» **Work to complete**: A word-for-word printout of the whole listing is needed.

----------

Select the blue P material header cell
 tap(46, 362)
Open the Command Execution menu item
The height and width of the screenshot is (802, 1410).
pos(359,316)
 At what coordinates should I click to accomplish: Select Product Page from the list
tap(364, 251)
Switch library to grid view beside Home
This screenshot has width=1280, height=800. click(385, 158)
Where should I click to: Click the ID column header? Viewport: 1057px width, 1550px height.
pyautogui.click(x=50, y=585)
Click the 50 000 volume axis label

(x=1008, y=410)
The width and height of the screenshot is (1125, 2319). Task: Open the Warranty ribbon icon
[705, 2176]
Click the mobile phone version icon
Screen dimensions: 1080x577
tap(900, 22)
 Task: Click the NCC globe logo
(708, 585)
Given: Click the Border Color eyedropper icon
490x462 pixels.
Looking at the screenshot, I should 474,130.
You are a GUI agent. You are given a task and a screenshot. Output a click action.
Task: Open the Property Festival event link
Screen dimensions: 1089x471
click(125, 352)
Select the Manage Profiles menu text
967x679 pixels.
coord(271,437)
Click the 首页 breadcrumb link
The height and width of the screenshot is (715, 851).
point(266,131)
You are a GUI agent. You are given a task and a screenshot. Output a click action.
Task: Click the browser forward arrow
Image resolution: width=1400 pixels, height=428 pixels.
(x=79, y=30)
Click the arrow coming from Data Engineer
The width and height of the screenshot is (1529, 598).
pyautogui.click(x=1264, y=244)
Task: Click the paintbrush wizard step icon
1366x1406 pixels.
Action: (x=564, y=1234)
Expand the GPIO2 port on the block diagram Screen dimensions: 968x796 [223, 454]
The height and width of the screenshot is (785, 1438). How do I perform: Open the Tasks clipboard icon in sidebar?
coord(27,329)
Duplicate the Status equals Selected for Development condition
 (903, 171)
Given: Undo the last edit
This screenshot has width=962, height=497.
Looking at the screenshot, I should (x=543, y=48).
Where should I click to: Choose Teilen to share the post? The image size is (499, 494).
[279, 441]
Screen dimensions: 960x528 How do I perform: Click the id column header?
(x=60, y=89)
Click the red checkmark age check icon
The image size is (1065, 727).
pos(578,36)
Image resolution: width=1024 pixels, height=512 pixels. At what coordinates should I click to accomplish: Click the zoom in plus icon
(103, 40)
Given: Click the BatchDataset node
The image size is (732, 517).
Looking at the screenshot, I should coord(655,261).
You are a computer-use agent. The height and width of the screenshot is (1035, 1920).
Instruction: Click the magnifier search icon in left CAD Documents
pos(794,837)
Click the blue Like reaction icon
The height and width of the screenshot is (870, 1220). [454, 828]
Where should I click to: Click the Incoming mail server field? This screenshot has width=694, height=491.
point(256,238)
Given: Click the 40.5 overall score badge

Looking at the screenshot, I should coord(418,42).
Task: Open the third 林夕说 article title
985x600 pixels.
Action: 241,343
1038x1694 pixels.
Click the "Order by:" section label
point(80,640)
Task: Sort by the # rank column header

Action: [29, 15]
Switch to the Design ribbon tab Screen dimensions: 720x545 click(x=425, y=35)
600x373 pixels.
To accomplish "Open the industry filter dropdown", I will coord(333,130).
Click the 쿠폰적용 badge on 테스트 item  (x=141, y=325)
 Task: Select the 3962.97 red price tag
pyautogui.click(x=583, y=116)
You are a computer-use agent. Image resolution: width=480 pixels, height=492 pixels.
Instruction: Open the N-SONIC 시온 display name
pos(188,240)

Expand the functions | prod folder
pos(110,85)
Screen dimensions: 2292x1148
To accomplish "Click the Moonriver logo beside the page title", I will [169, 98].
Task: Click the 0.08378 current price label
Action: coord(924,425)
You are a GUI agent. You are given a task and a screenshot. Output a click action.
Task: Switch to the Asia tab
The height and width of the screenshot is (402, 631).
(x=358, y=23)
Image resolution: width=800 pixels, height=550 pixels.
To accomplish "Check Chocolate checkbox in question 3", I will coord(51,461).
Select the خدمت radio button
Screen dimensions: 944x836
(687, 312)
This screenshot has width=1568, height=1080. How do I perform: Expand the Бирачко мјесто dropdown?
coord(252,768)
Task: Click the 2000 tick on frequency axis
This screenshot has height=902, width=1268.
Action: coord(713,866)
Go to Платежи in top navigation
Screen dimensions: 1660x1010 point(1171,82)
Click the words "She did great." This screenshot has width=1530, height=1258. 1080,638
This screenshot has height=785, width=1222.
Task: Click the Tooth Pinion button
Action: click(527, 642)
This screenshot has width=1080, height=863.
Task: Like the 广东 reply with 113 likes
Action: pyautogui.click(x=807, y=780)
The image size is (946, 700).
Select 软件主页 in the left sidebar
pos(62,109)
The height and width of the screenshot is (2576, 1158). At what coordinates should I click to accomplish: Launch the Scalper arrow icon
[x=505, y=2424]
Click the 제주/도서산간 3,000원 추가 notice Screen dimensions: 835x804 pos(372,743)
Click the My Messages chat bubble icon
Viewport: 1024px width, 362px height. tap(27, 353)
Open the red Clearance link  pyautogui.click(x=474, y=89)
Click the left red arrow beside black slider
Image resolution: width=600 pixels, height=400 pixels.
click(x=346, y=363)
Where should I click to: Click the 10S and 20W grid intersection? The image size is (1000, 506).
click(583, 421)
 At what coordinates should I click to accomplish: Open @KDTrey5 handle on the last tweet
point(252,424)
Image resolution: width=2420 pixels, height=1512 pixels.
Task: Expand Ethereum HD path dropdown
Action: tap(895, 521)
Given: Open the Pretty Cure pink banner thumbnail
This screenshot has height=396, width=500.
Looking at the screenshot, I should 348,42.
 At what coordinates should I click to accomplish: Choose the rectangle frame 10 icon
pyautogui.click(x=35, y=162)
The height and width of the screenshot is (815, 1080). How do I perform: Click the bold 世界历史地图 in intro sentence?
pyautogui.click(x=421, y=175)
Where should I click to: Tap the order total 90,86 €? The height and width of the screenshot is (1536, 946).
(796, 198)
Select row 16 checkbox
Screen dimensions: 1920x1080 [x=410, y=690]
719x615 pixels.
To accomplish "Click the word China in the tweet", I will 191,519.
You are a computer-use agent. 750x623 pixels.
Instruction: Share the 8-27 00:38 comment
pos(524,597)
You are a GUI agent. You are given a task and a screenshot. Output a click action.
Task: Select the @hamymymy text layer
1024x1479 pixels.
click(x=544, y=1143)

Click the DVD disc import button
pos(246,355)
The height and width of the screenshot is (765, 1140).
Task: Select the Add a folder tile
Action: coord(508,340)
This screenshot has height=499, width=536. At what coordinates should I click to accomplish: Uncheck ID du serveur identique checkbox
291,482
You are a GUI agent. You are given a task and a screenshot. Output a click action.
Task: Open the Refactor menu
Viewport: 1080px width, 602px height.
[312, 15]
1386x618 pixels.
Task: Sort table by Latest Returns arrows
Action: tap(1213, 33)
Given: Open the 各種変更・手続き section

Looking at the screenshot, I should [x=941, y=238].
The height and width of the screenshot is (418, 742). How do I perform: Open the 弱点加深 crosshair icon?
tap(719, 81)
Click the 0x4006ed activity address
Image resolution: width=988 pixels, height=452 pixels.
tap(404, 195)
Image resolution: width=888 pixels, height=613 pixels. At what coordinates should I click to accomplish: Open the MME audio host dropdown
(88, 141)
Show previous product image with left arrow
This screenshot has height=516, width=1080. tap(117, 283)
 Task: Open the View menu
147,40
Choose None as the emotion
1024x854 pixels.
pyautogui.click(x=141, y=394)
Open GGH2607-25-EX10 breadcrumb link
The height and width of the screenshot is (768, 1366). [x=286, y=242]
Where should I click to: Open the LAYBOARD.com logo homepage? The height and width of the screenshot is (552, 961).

----------

» **Answer section**:
Select the blue P material header cell
 tap(46, 362)
Open the Command Execution menu item
The height and width of the screenshot is (802, 1410).
pos(359,316)
 At what coordinates should I click to accomplish: Select Product Page from the list
tap(364, 251)
Switch library to grid view beside Home
This screenshot has width=1280, height=800. click(385, 158)
Where should I click to: Click the ID column header? Viewport: 1057px width, 1550px height.
pyautogui.click(x=50, y=585)
Click the 50 000 volume axis label

(x=1008, y=410)
The width and height of the screenshot is (1125, 2319). Task: Open the Warranty ribbon icon
[705, 2176]
Click the mobile phone version icon
Screen dimensions: 1080x577
tap(900, 22)
 Task: Click the NCC globe logo
(708, 585)
Given: Click the Border Color eyedropper icon
490x462 pixels.
Looking at the screenshot, I should 474,130.
You are a GUI agent. You are given a task and a screenshot. Output a click action.
Task: Open the Property Festival event link
Screen dimensions: 1089x471
click(125, 352)
Select the Manage Profiles menu text
967x679 pixels.
coord(271,437)
Click the 首页 breadcrumb link
The height and width of the screenshot is (715, 851).
point(266,131)
You are a GUI agent. You are given a task and a screenshot. Output a click action.
Task: Click the browser forward arrow
Image resolution: width=1400 pixels, height=428 pixels.
(x=79, y=30)
Click the arrow coming from Data Engineer
The width and height of the screenshot is (1529, 598).
pyautogui.click(x=1264, y=244)
Task: Click the paintbrush wizard step icon
1366x1406 pixels.
Action: (x=564, y=1234)
Expand the GPIO2 port on the block diagram Screen dimensions: 968x796 [223, 454]
The height and width of the screenshot is (785, 1438). How do I perform: Open the Tasks clipboard icon in sidebar?
coord(27,329)
Duplicate the Status equals Selected for Development condition
 (903, 171)
Given: Undo the last edit
This screenshot has width=962, height=497.
Looking at the screenshot, I should (x=543, y=48).
Where should I click to: Choose Teilen to share the post? The image size is (499, 494).
[279, 441]
Screen dimensions: 960x528 How do I perform: Click the id column header?
(x=60, y=89)
Click the red checkmark age check icon
The image size is (1065, 727).
pos(578,36)
Image resolution: width=1024 pixels, height=512 pixels. At what coordinates should I click to accomplish: Click the zoom in plus icon
(103, 40)
Given: Click the BatchDataset node
The image size is (732, 517).
Looking at the screenshot, I should coord(655,261).
You are a computer-use agent. The height and width of the screenshot is (1035, 1920).
Instruction: Click the magnifier search icon in left CAD Documents
pos(794,837)
Click the blue Like reaction icon
The height and width of the screenshot is (870, 1220). [454, 828]
Where should I click to: Click the Incoming mail server field? This screenshot has width=694, height=491.
point(256,238)
Given: Click the 40.5 overall score badge

Looking at the screenshot, I should coord(418,42).
Task: Open the third 林夕说 article title
985x600 pixels.
Action: 241,343
1038x1694 pixels.
Click the "Order by:" section label
point(80,640)
Task: Sort by the # rank column header

Action: [29, 15]
Switch to the Design ribbon tab Screen dimensions: 720x545 click(x=425, y=35)
600x373 pixels.
To accomplish "Open the industry filter dropdown", I will coord(333,130).
Click the 쿠폰적용 badge on 테스트 item  (x=141, y=325)
 Task: Select the 3962.97 red price tag
pyautogui.click(x=583, y=116)
You are a computer-use agent. Image resolution: width=480 pixels, height=492 pixels.
Instruction: Open the N-SONIC 시온 display name
pos(188,240)

Expand the functions | prod folder
pos(110,85)
Screen dimensions: 2292x1148
To accomplish "Click the Moonriver logo beside the page title", I will [169, 98].
Task: Click the 0.08378 current price label
Action: coord(924,425)
You are a GUI agent. You are given a task and a screenshot. Output a click action.
Task: Switch to the Asia tab
The height and width of the screenshot is (402, 631).
(x=358, y=23)
Image resolution: width=800 pixels, height=550 pixels.
To accomplish "Check Chocolate checkbox in question 3", I will coord(51,461).
Select the خدمت radio button
Screen dimensions: 944x836
(687, 312)
This screenshot has width=1568, height=1080. How do I perform: Expand the Бирачко мјесто dropdown?
coord(252,768)
Task: Click the 2000 tick on frequency axis
This screenshot has height=902, width=1268.
Action: coord(713,866)
Go to Платежи in top navigation
Screen dimensions: 1660x1010 point(1171,82)
Click the words "She did great." This screenshot has width=1530, height=1258. 1080,638
This screenshot has height=785, width=1222.
Task: Click the Tooth Pinion button
Action: click(527, 642)
This screenshot has width=1080, height=863.
Task: Like the 广东 reply with 113 likes
Action: pyautogui.click(x=807, y=780)
The image size is (946, 700).
Select 软件主页 in the left sidebar
pos(62,109)
The height and width of the screenshot is (2576, 1158). At what coordinates should I click to accomplish: Launch the Scalper arrow icon
[x=505, y=2424]
Click the 제주/도서산간 3,000원 추가 notice Screen dimensions: 835x804 pos(372,743)
Click the My Messages chat bubble icon
Viewport: 1024px width, 362px height. tap(27, 353)
Open the red Clearance link  pyautogui.click(x=474, y=89)
Click the left red arrow beside black slider
Image resolution: width=600 pixels, height=400 pixels.
click(x=346, y=363)
Where should I click to: Click the 10S and 20W grid intersection? The image size is (1000, 506).
click(583, 421)
 At what coordinates should I click to accomplish: Open @KDTrey5 handle on the last tweet
point(252,424)
Image resolution: width=2420 pixels, height=1512 pixels.
Task: Expand Ethereum HD path dropdown
Action: tap(895, 521)
Given: Open the Pretty Cure pink banner thumbnail
This screenshot has height=396, width=500.
Looking at the screenshot, I should 348,42.
 At what coordinates should I click to accomplish: Choose the rectangle frame 10 icon
pyautogui.click(x=35, y=162)
The height and width of the screenshot is (815, 1080). How do I perform: Click the bold 世界历史地图 in intro sentence?
pyautogui.click(x=421, y=175)
Where should I click to: Tap the order total 90,86 €? The height and width of the screenshot is (1536, 946).
(796, 198)
Select row 16 checkbox
Screen dimensions: 1920x1080 [x=410, y=690]
719x615 pixels.
To accomplish "Click the word China in the tweet", I will 191,519.
You are a computer-use agent. 750x623 pixels.
Instruction: Share the 8-27 00:38 comment
pos(524,597)
You are a GUI agent. You are given a task and a screenshot. Output a click action.
Task: Select the @hamymymy text layer
1024x1479 pixels.
click(x=544, y=1143)

Click the DVD disc import button
pos(246,355)
The height and width of the screenshot is (765, 1140).
Task: Select the Add a folder tile
Action: coord(508,340)
This screenshot has height=499, width=536. At what coordinates should I click to accomplish: Uncheck ID du serveur identique checkbox
291,482
You are a GUI agent. You are given a task and a screenshot. Output a click action.
Task: Open the Refactor menu
Viewport: 1080px width, 602px height.
[312, 15]
1386x618 pixels.
Task: Sort table by Latest Returns arrows
Action: tap(1213, 33)
Given: Open the 各種変更・手続き section

Looking at the screenshot, I should [x=941, y=238].
The height and width of the screenshot is (418, 742). How do I perform: Open the 弱点加深 crosshair icon?
tap(719, 81)
Click the 0x4006ed activity address
Image resolution: width=988 pixels, height=452 pixels.
tap(404, 195)
Image resolution: width=888 pixels, height=613 pixels. At what coordinates should I click to accomplish: Open the MME audio host dropdown
(88, 141)
Show previous product image with left arrow
This screenshot has height=516, width=1080. tap(117, 283)
 Task: Open the View menu
147,40
Choose None as the emotion
1024x854 pixels.
pyautogui.click(x=141, y=394)
Open GGH2607-25-EX10 breadcrumb link
The height and width of the screenshot is (768, 1366). [x=286, y=242]
Where should I click to: Open the LAYBOARD.com logo homepage? The height and width of the screenshot is (552, 961).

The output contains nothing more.